Батя так и умер, не дождавшись, когда я стану официально признанным писателем. Я привез в Быхов показать членский билет. Вот она, заветная книжица, розово-красная, как напившаяся моей крови!.. До чего качественная бумага, посмотрите, Нина Григорьевна? Оцените-ка каллиграфию, разве мыслимо так вывести самописью? Псевдоним и фамилия вашей дочери... Как была счастлива Наталья, когда я ее фамилию взял!.. А золотое тиснение на переплете: "Союз писателей СССР"? Все ж, хоть половину оттуда давно пора гнать взашей, но даже с ними, - сколько их там во всем Советском Союзе?

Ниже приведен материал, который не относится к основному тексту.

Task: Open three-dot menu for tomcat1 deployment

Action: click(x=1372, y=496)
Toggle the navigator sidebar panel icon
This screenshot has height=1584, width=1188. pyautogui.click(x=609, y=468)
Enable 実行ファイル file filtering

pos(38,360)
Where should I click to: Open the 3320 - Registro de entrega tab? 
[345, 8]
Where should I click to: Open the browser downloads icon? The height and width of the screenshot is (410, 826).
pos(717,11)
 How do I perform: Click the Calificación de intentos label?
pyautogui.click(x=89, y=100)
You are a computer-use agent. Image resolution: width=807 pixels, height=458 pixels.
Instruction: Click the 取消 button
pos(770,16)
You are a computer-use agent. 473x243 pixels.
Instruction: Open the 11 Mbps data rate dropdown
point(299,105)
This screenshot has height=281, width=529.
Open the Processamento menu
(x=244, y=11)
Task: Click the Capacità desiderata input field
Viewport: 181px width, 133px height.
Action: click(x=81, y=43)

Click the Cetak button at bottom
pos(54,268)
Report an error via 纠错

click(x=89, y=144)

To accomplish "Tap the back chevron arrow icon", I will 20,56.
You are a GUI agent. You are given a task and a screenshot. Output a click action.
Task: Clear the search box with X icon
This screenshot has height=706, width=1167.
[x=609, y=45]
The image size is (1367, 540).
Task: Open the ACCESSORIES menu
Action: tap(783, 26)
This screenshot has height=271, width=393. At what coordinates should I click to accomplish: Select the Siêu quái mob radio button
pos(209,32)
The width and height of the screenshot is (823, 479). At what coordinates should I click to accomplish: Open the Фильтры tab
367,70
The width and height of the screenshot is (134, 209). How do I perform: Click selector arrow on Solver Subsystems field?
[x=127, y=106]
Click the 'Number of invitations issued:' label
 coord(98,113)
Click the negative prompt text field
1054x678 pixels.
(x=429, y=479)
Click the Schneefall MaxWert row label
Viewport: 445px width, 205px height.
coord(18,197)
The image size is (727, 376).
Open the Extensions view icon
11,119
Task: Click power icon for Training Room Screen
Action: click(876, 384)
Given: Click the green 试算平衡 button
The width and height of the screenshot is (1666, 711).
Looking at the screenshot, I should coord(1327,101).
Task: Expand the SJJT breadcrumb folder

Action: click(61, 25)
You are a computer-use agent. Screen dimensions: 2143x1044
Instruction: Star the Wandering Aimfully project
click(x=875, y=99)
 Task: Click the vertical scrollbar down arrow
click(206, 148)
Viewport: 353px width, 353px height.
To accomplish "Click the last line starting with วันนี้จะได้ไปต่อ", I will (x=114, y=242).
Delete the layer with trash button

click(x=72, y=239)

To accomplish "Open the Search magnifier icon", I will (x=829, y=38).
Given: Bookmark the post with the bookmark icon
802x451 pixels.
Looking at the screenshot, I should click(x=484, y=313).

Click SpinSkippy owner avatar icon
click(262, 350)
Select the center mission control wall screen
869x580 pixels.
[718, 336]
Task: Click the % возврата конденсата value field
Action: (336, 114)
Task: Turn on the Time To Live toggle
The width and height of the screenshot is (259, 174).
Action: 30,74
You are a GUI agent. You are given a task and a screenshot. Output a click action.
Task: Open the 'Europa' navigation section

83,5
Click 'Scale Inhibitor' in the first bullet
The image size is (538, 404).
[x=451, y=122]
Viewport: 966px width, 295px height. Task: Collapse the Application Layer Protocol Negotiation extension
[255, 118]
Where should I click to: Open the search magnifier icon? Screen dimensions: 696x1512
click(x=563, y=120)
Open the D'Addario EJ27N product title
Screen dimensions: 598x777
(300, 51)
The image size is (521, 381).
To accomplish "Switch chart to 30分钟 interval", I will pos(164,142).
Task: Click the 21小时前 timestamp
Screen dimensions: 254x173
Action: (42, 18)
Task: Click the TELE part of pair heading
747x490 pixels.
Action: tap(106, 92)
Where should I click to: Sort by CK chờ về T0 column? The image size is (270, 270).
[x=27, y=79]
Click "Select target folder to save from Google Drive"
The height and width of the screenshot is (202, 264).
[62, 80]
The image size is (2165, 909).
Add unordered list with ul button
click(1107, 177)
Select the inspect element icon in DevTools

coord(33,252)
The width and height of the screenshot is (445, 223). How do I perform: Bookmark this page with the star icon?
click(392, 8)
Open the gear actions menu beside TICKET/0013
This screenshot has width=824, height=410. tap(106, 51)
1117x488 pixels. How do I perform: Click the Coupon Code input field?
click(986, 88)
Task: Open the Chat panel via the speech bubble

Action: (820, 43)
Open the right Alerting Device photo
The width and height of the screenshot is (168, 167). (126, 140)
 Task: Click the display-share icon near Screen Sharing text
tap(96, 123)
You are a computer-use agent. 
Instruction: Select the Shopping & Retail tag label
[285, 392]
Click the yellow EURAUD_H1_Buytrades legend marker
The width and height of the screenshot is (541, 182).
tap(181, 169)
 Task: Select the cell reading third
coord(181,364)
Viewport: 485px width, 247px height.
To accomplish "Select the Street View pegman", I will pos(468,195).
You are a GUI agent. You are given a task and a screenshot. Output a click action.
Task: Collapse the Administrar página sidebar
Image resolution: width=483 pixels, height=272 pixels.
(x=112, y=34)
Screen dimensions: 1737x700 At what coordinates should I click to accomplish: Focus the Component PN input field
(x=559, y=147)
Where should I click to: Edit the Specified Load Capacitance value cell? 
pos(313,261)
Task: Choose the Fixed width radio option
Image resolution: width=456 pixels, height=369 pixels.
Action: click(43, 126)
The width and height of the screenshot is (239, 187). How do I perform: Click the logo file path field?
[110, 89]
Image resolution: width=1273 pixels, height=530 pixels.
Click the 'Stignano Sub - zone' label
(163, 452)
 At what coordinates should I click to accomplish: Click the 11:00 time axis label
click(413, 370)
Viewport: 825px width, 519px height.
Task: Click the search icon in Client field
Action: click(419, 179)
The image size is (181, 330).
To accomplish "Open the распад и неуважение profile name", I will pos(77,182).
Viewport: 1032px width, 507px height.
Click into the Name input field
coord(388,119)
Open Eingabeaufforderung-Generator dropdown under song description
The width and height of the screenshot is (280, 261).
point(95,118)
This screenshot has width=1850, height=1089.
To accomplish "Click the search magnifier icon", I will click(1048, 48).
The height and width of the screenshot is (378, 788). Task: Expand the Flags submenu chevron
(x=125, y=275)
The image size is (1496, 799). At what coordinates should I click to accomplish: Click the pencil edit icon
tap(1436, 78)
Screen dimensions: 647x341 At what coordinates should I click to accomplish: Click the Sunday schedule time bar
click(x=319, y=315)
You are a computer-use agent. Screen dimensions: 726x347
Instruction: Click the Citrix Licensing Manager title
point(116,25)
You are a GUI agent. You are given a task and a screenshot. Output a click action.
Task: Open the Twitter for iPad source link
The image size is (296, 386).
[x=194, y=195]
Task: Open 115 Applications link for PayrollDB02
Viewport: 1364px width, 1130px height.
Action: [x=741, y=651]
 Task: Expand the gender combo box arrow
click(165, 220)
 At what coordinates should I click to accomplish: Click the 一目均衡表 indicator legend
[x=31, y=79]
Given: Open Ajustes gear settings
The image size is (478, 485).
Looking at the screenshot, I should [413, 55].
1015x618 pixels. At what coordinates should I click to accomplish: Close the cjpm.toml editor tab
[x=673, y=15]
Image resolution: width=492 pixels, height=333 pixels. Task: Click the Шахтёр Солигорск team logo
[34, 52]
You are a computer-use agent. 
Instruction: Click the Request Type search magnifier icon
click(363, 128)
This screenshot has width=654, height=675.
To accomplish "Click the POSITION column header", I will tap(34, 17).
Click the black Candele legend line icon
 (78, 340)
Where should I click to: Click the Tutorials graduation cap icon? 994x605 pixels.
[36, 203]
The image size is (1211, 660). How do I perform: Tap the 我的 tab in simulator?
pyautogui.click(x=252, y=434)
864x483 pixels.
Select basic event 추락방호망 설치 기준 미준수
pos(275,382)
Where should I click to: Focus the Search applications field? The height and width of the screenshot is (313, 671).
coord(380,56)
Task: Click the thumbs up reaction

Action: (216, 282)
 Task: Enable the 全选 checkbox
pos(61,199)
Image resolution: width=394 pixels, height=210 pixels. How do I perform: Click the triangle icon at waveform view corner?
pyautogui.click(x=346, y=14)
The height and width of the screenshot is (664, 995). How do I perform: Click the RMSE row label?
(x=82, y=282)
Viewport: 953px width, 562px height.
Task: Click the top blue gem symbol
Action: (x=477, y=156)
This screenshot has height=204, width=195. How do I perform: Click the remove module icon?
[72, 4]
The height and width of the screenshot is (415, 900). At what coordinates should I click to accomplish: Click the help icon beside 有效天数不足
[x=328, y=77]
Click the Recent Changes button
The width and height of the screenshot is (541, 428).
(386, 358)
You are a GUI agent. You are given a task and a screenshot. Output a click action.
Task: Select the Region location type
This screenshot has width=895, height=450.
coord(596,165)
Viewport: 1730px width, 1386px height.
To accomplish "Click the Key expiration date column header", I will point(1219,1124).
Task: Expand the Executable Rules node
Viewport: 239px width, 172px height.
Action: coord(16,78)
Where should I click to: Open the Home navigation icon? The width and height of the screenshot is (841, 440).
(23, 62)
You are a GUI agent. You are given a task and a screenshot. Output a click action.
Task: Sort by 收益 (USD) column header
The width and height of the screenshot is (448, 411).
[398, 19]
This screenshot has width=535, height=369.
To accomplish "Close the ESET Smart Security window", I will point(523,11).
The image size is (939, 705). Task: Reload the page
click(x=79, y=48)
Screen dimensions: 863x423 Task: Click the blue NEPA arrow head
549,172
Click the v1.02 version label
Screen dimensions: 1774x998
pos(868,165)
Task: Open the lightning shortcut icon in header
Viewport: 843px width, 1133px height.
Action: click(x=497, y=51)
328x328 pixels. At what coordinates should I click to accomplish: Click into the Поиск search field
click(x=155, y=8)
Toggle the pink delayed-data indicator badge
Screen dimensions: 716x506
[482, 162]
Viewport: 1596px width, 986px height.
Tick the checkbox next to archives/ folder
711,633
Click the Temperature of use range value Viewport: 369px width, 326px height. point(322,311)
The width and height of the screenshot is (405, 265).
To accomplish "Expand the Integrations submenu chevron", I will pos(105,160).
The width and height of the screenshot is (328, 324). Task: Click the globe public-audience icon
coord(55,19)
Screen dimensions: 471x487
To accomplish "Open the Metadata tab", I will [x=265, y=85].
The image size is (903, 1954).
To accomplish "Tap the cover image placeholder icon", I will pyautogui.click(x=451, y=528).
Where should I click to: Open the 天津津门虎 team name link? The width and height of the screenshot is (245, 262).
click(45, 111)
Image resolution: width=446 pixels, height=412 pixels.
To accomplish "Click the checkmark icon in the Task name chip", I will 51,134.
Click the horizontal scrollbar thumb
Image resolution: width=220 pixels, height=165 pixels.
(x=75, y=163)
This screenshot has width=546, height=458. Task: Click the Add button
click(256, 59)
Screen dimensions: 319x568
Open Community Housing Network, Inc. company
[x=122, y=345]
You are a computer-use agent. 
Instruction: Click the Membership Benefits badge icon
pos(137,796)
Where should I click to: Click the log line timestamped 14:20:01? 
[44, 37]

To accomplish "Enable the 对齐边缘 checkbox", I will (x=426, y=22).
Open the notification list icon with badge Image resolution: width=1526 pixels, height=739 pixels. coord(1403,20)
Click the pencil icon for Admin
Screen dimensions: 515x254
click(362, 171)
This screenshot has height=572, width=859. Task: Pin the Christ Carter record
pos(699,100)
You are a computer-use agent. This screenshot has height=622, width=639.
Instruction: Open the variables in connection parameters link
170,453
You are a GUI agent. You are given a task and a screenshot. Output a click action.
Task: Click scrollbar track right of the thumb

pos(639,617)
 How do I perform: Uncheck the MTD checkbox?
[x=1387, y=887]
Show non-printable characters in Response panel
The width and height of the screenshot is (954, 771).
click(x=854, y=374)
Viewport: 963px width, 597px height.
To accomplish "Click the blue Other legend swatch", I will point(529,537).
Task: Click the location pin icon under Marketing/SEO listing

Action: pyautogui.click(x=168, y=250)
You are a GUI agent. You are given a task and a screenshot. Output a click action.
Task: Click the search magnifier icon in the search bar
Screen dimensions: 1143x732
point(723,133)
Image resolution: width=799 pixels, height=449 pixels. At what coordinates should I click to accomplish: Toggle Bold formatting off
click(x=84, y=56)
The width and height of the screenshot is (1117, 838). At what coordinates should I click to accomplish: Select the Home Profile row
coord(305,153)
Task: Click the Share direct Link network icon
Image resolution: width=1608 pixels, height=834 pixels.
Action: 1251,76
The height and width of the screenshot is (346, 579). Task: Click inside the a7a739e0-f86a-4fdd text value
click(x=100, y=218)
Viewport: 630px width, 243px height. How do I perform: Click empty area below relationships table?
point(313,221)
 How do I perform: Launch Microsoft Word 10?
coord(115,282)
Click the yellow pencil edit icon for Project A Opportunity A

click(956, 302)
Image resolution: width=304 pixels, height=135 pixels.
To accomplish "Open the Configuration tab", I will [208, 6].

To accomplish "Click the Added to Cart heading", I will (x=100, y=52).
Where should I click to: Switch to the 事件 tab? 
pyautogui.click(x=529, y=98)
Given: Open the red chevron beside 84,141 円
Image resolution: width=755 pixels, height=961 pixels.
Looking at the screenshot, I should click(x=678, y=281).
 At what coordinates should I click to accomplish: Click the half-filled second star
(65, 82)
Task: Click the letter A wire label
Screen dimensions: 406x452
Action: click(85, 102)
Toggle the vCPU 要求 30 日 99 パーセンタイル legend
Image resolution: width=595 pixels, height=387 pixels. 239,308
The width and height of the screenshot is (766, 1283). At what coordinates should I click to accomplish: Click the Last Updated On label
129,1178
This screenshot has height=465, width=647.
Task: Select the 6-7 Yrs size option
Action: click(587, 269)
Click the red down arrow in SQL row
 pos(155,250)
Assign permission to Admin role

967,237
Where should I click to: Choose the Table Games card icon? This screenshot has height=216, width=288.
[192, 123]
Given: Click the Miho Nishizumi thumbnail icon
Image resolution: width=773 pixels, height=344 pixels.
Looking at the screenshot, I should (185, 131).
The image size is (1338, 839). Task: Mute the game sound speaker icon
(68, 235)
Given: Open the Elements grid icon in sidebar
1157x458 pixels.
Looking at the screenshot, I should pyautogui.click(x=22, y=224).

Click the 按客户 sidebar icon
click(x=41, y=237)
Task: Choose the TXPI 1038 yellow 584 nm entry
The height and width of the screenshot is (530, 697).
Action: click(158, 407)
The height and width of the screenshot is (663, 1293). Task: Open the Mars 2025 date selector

Нина Григорьевна, посмотрев, не сказала ничего. Когда же я уезжал, вспахав огород, она мне сунула в писательский билет грязную засаленную троячку! Без умысла, конечно: чтоб я не выбросил из кармана с платком. Просто из-за сохранности... Когда любви нет, то и ума нет! Впечатлительная Аня, погостив у бабушки, с минуту разглядывала меня, приехав: папа это или Бармалей? - и решив, что папа, бросалась на шею. Минуты хватало Ане для выяснения, а Наталье? Всю жизнь она простояла меж двух огней. Не хочу я ни на кого валить, не хочу разбираться, как это случилось и кто виноват, что я, ее любя, перестал ее желать! Жил в Минске, как в морском плавании: год, два года, а у меня - ни одной женщины. Не мог с ней жить и не мог ей изменить.

Или все же можно разобраться?

Возник простой страх: а вдруг и меня не обойдет то, чего я так боюсь. Нечто такое, что везде и повсюду. Люди лежат, разговаривают и, поговорив, отворачиваются, спят.

Неужели и мне уготовлено такое наказание?

Вот и произошел побег, недалекий пока, - из спальни в свою комнату, на диван.

То была уже не комната, скорее каюта, и с какой то иллюзией плавания, в котором нервная система засыпает.

Понимает она такую опасность или не понимает? Сделает шаг ко мне? Или надо мне - к ней? А может, она тоже в своей каюте и куда-то плывет?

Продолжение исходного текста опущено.